- [What needs to be done]: Return verbatim the run of lines that opens with the line holding "Select step 6 Job Postings" and closes with the last line of the records.

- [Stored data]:
= Beginning of Section =

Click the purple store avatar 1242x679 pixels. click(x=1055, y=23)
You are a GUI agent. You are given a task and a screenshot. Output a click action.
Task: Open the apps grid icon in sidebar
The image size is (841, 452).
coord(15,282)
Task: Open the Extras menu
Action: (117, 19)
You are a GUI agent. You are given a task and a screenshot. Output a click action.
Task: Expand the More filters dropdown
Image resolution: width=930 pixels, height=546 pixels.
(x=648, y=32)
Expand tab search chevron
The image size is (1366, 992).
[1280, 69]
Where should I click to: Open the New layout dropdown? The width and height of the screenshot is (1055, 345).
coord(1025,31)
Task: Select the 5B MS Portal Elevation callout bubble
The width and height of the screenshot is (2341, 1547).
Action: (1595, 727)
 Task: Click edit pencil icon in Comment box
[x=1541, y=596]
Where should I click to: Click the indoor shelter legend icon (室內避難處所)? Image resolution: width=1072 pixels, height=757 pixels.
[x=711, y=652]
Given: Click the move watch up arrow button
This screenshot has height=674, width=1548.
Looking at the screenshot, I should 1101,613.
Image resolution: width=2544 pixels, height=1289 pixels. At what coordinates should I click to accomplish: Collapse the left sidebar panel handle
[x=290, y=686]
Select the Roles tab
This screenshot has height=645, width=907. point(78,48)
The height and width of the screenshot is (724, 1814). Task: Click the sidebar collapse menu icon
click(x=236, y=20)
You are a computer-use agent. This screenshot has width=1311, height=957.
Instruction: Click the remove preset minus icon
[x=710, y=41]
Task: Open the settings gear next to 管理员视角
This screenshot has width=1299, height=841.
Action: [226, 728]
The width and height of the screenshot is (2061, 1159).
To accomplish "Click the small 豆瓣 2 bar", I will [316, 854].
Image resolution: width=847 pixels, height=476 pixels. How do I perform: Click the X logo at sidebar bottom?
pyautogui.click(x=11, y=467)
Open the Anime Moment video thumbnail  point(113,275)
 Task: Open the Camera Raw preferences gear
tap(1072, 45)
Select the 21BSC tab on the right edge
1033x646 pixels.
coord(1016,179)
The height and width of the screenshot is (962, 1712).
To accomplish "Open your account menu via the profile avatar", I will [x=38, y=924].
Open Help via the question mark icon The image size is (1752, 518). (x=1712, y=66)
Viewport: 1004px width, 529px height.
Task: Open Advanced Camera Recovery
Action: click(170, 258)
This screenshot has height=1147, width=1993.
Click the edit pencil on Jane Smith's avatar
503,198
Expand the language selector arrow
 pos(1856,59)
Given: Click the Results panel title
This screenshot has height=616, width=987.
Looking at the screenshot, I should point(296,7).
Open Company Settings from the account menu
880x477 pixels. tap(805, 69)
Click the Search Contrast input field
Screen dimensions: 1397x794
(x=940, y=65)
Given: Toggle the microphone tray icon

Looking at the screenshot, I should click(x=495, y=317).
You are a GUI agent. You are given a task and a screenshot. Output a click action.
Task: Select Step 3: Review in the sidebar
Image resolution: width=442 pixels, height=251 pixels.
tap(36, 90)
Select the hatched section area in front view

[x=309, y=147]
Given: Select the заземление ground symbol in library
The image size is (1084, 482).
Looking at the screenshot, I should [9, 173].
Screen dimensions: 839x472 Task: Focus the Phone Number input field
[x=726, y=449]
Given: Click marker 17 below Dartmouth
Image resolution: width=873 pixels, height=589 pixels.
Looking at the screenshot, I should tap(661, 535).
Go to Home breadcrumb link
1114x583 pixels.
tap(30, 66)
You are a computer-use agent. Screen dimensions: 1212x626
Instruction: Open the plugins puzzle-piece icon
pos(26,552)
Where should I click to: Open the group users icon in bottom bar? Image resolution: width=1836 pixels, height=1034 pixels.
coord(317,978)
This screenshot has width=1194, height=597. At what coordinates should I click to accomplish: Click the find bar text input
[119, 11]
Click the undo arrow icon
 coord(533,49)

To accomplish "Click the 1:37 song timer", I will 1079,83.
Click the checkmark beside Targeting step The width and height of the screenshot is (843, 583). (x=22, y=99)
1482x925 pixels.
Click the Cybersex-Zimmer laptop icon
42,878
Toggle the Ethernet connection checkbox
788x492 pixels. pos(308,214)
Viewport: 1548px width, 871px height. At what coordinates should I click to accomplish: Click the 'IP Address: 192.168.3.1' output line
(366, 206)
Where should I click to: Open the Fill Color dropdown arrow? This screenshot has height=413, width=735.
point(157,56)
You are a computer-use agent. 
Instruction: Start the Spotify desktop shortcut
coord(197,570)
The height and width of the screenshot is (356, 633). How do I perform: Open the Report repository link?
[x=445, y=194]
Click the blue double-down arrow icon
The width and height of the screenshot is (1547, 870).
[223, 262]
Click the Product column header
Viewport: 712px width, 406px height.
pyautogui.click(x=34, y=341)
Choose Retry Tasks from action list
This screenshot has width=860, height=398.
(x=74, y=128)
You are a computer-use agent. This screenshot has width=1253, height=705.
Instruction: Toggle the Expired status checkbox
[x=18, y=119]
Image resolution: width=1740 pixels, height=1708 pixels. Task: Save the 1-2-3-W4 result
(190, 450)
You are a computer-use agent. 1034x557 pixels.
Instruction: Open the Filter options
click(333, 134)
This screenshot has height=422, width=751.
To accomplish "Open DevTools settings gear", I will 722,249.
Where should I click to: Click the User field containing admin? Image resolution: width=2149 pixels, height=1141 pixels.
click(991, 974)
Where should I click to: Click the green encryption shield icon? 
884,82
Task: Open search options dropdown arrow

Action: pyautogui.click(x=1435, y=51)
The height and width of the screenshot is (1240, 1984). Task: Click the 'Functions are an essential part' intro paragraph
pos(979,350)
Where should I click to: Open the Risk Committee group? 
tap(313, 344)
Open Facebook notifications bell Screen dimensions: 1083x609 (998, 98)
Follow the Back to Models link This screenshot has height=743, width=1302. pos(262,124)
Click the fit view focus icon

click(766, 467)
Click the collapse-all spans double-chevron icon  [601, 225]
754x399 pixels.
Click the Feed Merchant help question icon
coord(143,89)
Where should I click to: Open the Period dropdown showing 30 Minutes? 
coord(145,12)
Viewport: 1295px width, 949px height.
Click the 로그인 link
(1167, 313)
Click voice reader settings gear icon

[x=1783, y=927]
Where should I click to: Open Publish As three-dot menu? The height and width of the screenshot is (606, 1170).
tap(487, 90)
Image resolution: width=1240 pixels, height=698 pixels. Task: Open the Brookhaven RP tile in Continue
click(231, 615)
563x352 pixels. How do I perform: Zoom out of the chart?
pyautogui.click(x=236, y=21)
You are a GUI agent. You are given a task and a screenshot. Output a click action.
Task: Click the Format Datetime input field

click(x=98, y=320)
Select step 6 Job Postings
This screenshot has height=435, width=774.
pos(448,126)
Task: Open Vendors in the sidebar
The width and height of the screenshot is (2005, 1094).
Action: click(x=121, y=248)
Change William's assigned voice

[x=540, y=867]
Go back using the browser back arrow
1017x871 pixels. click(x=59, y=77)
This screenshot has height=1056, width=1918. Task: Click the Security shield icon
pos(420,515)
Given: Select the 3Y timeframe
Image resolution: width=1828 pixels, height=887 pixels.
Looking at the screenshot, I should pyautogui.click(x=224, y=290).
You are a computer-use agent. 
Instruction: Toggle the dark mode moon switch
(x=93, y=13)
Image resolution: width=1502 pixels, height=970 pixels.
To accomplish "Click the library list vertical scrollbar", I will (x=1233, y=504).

= End of Section =

- [Your solution]:
Select step 6 Job Postings
This screenshot has height=435, width=774.
pos(448,126)
Task: Open Vendors in the sidebar
The width and height of the screenshot is (2005, 1094).
Action: click(x=121, y=248)
Change William's assigned voice

[x=540, y=867]
Go back using the browser back arrow
1017x871 pixels. click(x=59, y=77)
This screenshot has height=1056, width=1918. Task: Click the Security shield icon
pos(420,515)
Given: Select the 3Y timeframe
Image resolution: width=1828 pixels, height=887 pixels.
Looking at the screenshot, I should pyautogui.click(x=224, y=290).
You are a computer-use agent. 
Instruction: Toggle the dark mode moon switch
(x=93, y=13)
Image resolution: width=1502 pixels, height=970 pixels.
To accomplish "Click the library list vertical scrollbar", I will (x=1233, y=504).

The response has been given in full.